# Ho do I connect 200 LEDs ????



## ironfreak (Aug 19, 2009)

Im building a temple for upcoming festival... Want to cover it with white LEDs from all sides... I just have questions... How do I connect the LEDs ? I mean how to make connections ? SO that when switch is put ON, all will glow at a time... And of course I will require adapter.. how much volts ? and which other components I will require ?

Im bad at electricals. So please help..


----------



## a_to_z123 (Aug 22, 2009)

Dude y r u gettin into so much trouble??

These days Chinese LED garlands are available everywhere at extremely cheap costs.
You can choose according to the number of LEDs connected in a single garland.
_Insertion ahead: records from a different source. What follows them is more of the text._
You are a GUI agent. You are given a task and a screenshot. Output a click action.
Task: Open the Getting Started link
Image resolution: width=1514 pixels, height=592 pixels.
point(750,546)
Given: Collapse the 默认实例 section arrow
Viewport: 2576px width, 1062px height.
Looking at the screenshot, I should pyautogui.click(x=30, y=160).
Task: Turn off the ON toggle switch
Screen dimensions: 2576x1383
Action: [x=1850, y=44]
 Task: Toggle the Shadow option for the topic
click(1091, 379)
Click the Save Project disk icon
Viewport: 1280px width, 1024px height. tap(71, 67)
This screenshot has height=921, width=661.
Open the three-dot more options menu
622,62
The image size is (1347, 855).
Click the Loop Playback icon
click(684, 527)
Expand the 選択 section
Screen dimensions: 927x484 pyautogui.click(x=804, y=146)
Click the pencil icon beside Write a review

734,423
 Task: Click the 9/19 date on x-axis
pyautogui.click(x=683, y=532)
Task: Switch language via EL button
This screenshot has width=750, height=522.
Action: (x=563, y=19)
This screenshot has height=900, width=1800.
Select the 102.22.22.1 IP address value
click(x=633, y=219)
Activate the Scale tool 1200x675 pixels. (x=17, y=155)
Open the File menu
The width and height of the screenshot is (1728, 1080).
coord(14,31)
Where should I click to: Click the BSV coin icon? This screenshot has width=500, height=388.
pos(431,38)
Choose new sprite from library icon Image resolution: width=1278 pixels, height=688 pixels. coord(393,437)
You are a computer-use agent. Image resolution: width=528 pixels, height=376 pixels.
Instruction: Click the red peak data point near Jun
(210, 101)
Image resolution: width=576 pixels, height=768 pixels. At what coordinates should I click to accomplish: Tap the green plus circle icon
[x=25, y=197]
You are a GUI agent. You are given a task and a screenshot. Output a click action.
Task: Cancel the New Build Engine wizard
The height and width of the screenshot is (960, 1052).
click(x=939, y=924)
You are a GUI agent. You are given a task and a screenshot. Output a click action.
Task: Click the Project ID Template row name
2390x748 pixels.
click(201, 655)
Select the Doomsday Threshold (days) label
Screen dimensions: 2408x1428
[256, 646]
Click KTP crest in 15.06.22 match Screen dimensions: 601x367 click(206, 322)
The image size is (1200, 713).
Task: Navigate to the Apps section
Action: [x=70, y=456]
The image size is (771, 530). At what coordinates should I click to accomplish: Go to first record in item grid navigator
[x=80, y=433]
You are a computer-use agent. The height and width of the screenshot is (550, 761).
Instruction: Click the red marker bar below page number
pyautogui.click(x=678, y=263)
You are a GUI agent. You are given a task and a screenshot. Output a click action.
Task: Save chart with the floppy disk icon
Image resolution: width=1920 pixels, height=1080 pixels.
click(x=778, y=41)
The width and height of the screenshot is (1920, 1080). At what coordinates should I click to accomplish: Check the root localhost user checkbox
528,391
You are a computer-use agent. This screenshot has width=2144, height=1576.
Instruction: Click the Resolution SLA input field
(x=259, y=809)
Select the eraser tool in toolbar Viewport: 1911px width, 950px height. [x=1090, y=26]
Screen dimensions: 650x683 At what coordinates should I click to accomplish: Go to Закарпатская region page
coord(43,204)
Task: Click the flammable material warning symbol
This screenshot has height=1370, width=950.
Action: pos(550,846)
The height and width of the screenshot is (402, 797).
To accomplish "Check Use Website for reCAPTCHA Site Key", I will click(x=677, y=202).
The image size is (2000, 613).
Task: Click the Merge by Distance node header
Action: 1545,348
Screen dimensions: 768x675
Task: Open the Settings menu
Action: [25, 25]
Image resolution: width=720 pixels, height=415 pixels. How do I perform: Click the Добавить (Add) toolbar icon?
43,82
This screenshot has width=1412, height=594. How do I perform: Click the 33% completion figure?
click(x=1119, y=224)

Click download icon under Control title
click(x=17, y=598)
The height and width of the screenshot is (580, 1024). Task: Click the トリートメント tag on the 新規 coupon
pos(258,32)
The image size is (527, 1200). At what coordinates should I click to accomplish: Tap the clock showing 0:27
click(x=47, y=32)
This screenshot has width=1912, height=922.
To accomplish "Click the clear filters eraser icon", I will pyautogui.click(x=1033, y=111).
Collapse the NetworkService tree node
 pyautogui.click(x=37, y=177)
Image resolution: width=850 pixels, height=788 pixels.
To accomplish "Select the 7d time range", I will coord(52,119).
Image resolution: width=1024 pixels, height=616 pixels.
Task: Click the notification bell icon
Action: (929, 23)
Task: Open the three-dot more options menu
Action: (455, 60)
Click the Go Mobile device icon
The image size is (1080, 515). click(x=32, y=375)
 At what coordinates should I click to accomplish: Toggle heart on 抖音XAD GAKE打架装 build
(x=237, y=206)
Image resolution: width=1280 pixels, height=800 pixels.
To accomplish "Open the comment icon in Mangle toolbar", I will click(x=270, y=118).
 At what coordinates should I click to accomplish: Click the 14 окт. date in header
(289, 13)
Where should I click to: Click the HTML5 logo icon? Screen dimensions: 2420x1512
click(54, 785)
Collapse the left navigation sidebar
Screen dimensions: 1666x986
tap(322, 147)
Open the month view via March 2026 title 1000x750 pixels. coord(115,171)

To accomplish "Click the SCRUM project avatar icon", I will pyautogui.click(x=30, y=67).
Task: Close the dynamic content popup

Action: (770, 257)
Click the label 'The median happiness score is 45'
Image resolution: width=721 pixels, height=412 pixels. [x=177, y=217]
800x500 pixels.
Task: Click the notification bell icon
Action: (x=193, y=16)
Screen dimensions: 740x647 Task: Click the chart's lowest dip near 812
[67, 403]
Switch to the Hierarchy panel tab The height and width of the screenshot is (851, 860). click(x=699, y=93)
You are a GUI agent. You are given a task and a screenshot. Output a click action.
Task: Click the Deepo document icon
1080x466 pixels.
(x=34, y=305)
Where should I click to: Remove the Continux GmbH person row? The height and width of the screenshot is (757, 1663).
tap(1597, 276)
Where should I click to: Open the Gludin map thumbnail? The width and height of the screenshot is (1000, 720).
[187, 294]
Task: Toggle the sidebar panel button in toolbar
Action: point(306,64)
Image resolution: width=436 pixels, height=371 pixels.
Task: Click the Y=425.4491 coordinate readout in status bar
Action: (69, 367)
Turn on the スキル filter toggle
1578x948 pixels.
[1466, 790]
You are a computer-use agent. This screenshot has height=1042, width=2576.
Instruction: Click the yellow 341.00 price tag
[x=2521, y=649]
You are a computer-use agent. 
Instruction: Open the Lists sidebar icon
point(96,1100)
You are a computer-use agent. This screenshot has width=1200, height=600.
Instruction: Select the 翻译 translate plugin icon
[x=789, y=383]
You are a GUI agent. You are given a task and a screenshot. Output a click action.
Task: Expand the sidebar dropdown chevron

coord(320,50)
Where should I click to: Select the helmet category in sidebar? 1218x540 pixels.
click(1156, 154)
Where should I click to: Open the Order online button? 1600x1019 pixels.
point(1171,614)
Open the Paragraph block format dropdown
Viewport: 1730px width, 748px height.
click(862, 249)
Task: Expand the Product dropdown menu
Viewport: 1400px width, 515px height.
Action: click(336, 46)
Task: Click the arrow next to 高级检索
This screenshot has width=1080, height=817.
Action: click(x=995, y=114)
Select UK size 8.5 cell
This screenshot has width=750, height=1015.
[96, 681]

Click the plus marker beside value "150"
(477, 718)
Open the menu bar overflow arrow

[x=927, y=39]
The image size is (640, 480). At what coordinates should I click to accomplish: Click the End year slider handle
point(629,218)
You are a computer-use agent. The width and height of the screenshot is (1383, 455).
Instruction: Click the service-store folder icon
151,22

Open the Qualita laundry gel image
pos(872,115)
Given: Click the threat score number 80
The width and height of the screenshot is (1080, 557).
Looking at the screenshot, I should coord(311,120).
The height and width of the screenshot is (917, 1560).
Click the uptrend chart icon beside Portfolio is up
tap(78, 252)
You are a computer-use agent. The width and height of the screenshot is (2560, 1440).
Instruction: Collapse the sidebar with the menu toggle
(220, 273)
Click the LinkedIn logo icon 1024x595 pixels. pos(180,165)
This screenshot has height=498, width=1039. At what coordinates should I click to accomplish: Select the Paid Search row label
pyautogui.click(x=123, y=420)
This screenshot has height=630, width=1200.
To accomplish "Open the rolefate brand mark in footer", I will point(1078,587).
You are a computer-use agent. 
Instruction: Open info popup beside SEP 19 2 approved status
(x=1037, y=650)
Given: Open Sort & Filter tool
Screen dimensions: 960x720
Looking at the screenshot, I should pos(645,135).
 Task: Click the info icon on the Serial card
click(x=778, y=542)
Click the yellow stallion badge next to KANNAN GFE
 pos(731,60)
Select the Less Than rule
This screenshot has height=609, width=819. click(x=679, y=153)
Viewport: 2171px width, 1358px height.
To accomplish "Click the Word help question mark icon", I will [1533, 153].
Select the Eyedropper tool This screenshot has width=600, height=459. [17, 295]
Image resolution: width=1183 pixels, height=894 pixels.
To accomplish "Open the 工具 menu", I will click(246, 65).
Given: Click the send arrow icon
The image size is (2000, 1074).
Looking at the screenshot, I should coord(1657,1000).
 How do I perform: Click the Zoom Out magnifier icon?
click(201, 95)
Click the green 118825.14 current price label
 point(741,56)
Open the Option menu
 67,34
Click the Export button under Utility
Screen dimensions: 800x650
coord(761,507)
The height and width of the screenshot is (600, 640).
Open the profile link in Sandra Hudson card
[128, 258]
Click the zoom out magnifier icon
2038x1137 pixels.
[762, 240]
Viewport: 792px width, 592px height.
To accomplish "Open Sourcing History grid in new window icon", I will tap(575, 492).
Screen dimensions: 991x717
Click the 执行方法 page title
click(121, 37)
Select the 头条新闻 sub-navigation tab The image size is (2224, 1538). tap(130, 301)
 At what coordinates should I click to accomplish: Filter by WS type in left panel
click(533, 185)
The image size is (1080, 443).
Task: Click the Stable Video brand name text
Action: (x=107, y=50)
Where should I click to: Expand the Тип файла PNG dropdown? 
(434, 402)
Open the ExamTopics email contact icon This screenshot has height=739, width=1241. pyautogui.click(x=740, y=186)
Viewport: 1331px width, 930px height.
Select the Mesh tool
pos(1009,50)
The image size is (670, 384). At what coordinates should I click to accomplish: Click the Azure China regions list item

They'll be neatly connected than what you will yourself connect and they come with different glowing patterns!


----------



## popularbhaskar (Aug 23, 2009)

Exactly.. And infact the cost of them will be cheaper than buying the LED's individually.. add the cost of cables and stuff to that..


----------



## pimpom (Aug 23, 2009)

I like to see people take an interest in electronics and try to help where I can. But this is not a simple case like connecting several 12-volt bulbs to a 12V car battery. It involves understanding series and parallel circuits and current control.

If the project involved only a few LEDs, it may be possible to give some instructions to make it successful. But while it is possible to run 200 LEDs from, say, a 9-volt adaptor, it's not very practical.

A more practical approach would be to string about 60 LEDs in series with a current limiting device, connect three such strings in parallel and run the whole thing from a 230V AC mains. This will require proper insulation and safety techniques.

So, while the basic principle is quite simple, it is not suitable for someone without some background knowledge of electricity and electronics.


----------



## shaunak (Aug 24, 2009)

*www.instructables.com/id/LED-Replacement-Fluorescent-Tube/

*www.instructables.com/id/Low-Profile-LED-Shelf-Lighting/

Instructables has a bunch of other circuits as well. Just look through.


----------



## ironfreak (Sep 5, 2009)

Well thanks guys... I know its stupid to reply on this forgotten thread now. But I purchased chinese made garland of 150 white LEDs....

@shaunak: thanks for those links...


----------